Collected data entries
::::
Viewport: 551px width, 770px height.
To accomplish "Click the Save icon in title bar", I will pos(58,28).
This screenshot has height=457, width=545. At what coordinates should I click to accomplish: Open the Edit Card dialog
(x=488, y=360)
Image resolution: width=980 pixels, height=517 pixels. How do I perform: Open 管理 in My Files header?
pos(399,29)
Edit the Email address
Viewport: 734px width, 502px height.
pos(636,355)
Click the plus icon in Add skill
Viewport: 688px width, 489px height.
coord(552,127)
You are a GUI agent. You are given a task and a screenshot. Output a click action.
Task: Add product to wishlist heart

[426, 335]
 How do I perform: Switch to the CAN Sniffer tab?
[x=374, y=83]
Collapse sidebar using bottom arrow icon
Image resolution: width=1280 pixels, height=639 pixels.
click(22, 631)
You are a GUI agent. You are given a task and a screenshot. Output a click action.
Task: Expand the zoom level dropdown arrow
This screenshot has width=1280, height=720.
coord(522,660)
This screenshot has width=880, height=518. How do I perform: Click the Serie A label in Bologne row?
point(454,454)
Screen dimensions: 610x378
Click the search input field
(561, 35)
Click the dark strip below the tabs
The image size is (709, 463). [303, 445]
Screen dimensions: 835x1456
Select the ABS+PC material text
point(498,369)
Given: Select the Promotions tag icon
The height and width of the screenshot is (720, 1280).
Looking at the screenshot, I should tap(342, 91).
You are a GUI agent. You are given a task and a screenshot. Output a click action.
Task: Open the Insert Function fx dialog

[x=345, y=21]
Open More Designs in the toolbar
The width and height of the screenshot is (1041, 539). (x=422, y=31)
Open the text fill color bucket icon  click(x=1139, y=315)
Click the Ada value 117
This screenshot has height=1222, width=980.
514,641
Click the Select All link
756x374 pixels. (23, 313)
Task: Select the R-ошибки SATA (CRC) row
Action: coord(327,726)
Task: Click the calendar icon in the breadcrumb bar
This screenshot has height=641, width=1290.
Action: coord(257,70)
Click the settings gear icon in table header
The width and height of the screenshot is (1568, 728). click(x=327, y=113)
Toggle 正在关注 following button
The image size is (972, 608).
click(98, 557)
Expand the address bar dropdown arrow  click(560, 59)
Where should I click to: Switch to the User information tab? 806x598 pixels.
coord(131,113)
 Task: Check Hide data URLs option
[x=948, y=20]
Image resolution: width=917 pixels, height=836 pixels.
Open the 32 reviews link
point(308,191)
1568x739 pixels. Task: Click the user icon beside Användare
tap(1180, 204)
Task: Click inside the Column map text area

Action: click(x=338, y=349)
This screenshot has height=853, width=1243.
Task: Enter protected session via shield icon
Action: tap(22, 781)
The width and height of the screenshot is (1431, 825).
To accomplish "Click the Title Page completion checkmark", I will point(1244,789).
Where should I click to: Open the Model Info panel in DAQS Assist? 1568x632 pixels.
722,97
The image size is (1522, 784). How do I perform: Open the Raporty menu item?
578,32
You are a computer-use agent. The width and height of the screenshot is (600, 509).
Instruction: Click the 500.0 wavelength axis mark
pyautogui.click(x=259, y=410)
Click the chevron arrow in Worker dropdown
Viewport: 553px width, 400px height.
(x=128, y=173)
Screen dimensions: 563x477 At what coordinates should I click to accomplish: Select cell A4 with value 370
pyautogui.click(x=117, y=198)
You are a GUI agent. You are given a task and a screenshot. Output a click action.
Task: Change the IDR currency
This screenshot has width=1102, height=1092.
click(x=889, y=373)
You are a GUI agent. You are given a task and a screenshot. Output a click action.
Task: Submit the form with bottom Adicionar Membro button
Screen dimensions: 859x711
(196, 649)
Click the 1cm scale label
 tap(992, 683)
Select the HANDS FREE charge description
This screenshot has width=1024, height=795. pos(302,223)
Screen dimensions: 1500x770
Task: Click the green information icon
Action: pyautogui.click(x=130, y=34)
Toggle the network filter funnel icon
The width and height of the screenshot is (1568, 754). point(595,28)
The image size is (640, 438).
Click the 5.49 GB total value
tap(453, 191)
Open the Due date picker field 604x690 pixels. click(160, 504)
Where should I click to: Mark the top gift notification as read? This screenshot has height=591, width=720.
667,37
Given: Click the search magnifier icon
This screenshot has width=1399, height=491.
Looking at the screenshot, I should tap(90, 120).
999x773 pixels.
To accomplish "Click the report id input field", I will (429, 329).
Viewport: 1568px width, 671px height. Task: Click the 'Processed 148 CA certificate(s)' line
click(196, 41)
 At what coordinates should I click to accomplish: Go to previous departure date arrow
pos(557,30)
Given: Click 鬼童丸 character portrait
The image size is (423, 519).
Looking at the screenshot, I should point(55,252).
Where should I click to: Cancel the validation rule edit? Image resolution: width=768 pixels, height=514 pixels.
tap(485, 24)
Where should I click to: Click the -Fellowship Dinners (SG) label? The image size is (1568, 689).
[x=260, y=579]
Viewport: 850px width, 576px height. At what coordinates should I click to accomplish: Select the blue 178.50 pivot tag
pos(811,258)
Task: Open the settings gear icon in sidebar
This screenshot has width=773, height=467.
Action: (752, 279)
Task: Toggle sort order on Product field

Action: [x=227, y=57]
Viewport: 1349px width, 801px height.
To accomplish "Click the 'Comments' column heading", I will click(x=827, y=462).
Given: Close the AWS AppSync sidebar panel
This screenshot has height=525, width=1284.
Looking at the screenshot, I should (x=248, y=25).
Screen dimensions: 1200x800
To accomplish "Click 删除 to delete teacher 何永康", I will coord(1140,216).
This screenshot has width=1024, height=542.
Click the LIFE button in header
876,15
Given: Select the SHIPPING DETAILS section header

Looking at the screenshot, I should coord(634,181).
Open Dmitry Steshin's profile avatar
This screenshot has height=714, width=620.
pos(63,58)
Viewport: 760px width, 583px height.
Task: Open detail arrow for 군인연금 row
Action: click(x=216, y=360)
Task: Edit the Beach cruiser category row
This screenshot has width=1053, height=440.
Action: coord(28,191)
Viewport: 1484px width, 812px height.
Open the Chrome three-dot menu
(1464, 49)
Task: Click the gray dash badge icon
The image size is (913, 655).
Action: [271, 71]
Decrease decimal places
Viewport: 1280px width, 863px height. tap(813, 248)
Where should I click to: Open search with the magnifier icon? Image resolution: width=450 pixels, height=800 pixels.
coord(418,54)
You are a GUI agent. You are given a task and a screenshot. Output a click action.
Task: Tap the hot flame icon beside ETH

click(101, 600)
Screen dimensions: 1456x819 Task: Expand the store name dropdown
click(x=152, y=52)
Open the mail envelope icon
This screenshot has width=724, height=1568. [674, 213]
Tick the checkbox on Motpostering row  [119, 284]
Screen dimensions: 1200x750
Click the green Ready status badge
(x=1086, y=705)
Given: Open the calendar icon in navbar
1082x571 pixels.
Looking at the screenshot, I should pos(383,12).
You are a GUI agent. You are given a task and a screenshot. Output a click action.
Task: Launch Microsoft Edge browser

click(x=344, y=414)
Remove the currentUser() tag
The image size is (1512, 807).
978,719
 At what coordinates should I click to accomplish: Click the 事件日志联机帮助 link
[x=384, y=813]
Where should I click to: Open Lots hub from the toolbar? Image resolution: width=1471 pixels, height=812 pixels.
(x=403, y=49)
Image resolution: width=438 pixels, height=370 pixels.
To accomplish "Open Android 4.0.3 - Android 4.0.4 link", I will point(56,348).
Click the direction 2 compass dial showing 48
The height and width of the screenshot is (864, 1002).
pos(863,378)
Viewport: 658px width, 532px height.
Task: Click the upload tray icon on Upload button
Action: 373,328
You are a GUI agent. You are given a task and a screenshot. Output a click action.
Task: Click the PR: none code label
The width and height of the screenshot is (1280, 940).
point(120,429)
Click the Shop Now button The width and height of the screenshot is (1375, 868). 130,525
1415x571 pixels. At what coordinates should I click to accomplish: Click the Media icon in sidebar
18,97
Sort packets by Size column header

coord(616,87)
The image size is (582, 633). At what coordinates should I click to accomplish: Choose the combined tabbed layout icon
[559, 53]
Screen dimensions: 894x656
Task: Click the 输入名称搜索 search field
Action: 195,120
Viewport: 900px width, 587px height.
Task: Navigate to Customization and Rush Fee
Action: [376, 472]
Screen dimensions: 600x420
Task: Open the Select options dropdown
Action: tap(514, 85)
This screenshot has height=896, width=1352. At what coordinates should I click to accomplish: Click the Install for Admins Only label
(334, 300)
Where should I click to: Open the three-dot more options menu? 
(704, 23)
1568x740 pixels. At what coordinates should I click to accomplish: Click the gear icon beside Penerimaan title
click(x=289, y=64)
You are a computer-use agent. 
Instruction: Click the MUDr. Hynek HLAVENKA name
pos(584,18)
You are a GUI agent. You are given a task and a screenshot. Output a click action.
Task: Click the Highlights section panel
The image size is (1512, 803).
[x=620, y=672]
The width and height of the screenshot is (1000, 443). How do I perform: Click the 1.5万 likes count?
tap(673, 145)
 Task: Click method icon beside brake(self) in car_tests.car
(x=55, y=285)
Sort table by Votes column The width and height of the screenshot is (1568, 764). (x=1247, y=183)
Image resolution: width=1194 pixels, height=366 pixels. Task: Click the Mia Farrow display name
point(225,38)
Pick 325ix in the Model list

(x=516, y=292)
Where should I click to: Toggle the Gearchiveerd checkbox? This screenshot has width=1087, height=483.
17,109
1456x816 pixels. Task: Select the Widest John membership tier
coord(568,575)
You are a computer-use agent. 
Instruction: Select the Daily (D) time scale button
::::
WORK INSTRUCTION
Starting with the line with "This screenshot has width=1102, height=1092." above and going on through the line with "Viewport: 1349px width, 801px height.", transcribe every line exactly, both ends included, and add nothing.

EXPECTED OUTPUT
This screenshot has width=1102, height=1092.
click(x=889, y=373)
You are a GUI agent. You are given a task and a screenshot. Output a click action.
Task: Submit the form with bottom Adicionar Membro button
Screen dimensions: 859x711
(196, 649)
Click the 1cm scale label
 tap(992, 683)
Select the HANDS FREE charge description
This screenshot has width=1024, height=795. pos(302,223)
Screen dimensions: 1500x770
Task: Click the green information icon
Action: pyautogui.click(x=130, y=34)
Toggle the network filter funnel icon
The width and height of the screenshot is (1568, 754). point(595,28)
The image size is (640, 438).
Click the 5.49 GB total value
tap(453, 191)
Open the Due date picker field 604x690 pixels. click(160, 504)
Where should I click to: Mark the top gift notification as read? This screenshot has height=591, width=720.
667,37
Given: Click the search magnifier icon
This screenshot has width=1399, height=491.
Looking at the screenshot, I should tap(90, 120).
999x773 pixels.
To accomplish "Click the report id input field", I will (429, 329).
Viewport: 1568px width, 671px height. Task: Click the 'Processed 148 CA certificate(s)' line
click(196, 41)
 At what coordinates should I click to accomplish: Go to previous departure date arrow
pos(557,30)
Given: Click 鬼童丸 character portrait
The image size is (423, 519).
Looking at the screenshot, I should point(55,252).
Where should I click to: Cancel the validation rule edit? Image resolution: width=768 pixels, height=514 pixels.
tap(485, 24)
Where should I click to: Click the -Fellowship Dinners (SG) label? The image size is (1568, 689).
[x=260, y=579]
Viewport: 850px width, 576px height. At what coordinates should I click to accomplish: Select the blue 178.50 pivot tag
pos(811,258)
Task: Open the settings gear icon in sidebar
This screenshot has width=773, height=467.
Action: (752, 279)
Task: Toggle sort order on Product field

Action: [x=227, y=57]
Viewport: 1349px width, 801px height.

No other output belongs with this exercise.